プログラムで作成されたログは統計的な JSON 形式で書き込まれ、通常は基本情報と、それぞれが配列である複数のサブキーを含みます。たとえば、あるサーバーは 1 分間隔でログを書き込みます。ログには、ログを生成するサーバーとクライアントのデータ情報ステータスと統計ステータスが含まれます。

サンプルログ

__source__: 1.2.3.4
__topic__:  
content:{
     "service": "search_service",
     "overall_status": "yellow",
     "servers": [
         {
             "host": "1.2.3.4",
             "status": "green"
         },
         {
             "host": "1.2.3.5",
             "status": "green"
         }
     ],
     "clients": [
         {
             "host": "1.2.3.6",
             "status": "green"
         },
         {
             "host": "1.2.3.7",
             "status": "red"
         }
     ]
}

データ変換要件
1. 生ログを topic で分割し、overall_type、client_status、および server_status に分けます。
2. 各 topic は次のように異なる情報を保存します。
  - overall_type：サーバー数、クライアント数、全体的なステータス (色)、およびサービス情報を格納します。
  - client_status：ホストの IP アドレス、ステータス、サービス情報を保存します。
  - server_status：ホストの IP アドレス、ステータス、サービス情報を保存します。

予想される結果

__source__:  1.2.3.4
__topic__: overall_type
client_count:  2
overall_status:  yellow
server_count:  2
service:  search_service


__source__:  1.2.3.4
__topic__:  client_status
host:  1.2.3.7
status:  red
service:  search_service


__source__:  1.2.3.4
__topic__:  client_status
host:  1.2.3.6
status:  green
service:  search_service


__source__:  1.2.3.4
__topic__:  server_status
host:  1.2.3.4
status:  green
service:  search_service


__source__:  1.2.3.4
__topic__:  server_status
host:  1.2.3.5
status:  green
service:  search_service

ソリューション

生ログを 3 つのログに分割し、さらにトピックごとにログを分割します。分割後、3 つのログは topic フィールドを除いて同じ情報を保有します。

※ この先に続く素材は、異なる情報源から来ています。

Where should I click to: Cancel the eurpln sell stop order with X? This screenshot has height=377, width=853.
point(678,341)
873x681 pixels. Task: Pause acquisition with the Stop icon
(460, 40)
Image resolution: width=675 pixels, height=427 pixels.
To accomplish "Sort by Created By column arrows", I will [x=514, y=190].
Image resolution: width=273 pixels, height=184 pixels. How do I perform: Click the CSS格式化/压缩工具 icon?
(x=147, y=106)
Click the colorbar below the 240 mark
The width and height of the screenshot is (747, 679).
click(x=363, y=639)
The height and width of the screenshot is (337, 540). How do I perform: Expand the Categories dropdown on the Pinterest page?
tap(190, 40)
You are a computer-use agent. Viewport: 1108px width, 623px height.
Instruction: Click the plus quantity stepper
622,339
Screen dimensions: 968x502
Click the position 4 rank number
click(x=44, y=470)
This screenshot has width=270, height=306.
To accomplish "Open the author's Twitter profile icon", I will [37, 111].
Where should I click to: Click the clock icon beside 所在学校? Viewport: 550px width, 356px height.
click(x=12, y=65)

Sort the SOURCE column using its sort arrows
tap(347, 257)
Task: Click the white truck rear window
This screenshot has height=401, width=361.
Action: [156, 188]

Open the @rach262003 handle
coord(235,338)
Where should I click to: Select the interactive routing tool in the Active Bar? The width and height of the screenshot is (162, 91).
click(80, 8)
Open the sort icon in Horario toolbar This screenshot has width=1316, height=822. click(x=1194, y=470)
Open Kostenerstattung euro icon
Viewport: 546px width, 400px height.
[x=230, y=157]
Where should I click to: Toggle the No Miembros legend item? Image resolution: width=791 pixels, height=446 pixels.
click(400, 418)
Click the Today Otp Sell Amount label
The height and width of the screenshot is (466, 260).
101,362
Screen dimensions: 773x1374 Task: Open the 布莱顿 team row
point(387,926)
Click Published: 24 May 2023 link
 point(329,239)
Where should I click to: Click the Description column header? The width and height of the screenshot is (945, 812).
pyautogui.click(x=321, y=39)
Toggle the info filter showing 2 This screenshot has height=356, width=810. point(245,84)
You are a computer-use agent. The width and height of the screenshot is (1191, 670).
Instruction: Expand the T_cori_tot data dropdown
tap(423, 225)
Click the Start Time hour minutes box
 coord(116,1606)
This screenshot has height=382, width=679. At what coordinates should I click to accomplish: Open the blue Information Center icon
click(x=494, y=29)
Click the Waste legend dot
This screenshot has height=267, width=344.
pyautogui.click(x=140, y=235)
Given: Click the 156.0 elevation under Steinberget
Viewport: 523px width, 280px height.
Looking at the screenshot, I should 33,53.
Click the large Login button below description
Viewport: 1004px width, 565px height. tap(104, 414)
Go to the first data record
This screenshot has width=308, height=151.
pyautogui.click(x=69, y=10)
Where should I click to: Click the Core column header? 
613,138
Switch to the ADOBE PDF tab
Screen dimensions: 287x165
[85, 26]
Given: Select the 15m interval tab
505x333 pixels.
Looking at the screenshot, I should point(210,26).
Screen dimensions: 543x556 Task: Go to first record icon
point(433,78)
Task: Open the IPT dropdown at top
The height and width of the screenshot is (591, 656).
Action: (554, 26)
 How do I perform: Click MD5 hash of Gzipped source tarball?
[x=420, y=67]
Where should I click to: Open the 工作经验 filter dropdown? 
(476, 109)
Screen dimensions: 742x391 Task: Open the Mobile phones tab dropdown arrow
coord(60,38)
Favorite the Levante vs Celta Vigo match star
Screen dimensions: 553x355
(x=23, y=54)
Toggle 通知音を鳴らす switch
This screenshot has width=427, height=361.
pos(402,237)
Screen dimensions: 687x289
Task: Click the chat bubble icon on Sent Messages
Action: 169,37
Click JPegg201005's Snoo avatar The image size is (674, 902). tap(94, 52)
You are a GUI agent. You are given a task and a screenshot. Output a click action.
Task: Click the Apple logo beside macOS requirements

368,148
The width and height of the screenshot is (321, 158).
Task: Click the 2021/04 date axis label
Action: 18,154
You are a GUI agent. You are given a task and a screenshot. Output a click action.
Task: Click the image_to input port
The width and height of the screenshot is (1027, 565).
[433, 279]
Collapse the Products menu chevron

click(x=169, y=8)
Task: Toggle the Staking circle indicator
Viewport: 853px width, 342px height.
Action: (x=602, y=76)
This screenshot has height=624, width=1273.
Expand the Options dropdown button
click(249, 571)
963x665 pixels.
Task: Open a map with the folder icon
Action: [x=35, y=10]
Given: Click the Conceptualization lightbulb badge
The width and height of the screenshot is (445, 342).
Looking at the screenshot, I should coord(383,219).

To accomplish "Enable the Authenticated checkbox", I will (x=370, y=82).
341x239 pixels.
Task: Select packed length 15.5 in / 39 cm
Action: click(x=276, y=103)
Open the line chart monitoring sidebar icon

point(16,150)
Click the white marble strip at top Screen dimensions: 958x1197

e_set("__topic__", "server_status,client_status,overall_type")
e_split("__topic__")

処理後のログは次のとおりです。

__source__:  1.2.3.4
__topic__:  server_status         // The topics in the other two logs are client_status and overall_type. Except for the topic field, all the other information in the three logs is the same.
content:  {
    ... Same as that in the raw log...
}

最初のレイヤーにある content フィールドの JSON データを展開し、content フィールドを削除します。

e_json('content',depth=1)
e_drop_fields("content")

処理後のログは次のとおりです。

__source__:  1.2.3.4
__topic__:  overall_type              // The topics in the other two logs are client_status and server_status. Except for the topic field, all the other information in the three logs is the same.
clients:  [{"host": "1.2.3.6", "status": "green"}, {"host": "1.2.3.7", "status": "red"}]
overall_status:  yellow
servers:  [{"host": "1.2.3.4", "status": "green"}, {"host": "1.2.3.5", "status": "green"}]
service:  search_service

トピックに overall_type を含むログの場合、client_count と server_count の値を計算します。

e_if(e_search("__topic__==overall_type"), 
     e_compose(
        e_set("client_count", json_select(v("clients"), "length([*])", default=0)), 
        e_set("server_count", json_select(v("servers"), "length([*])", default=0))
  ))

処理後のログは次のとおりです。

__topic__:  overall_type
server_count:  2
client_count:  2

clients と servers のフィールドを削除します。

e_if(e_search("__topic__==overall_type"), e_drop_fields("clients", "servers"))

ログを server_status トピックでさらに分割します。

e_if(e_search("__topic__==server_status"), 
     e_compose(
        e_split("servers"), 
        e_json("servers", depth=1)
  ))

ログは次の 2 つのログに分割されます。

__topic__:  server_status
servers:  {"host": "1.2.3.4", "status": "green"}
host: 1.2.3.4
status: green

__topic__:  server_status
servers:  {"host": "1.2.3.5", "status": "green"}
host: 1.2.3.5
status: green

servers フィールドを削除します。

e_if(e_search("__topic__==overall_type"), e_drop_fields("servers"))

ログを client_status トピックでさらに分割し、clients フィールドを削除します。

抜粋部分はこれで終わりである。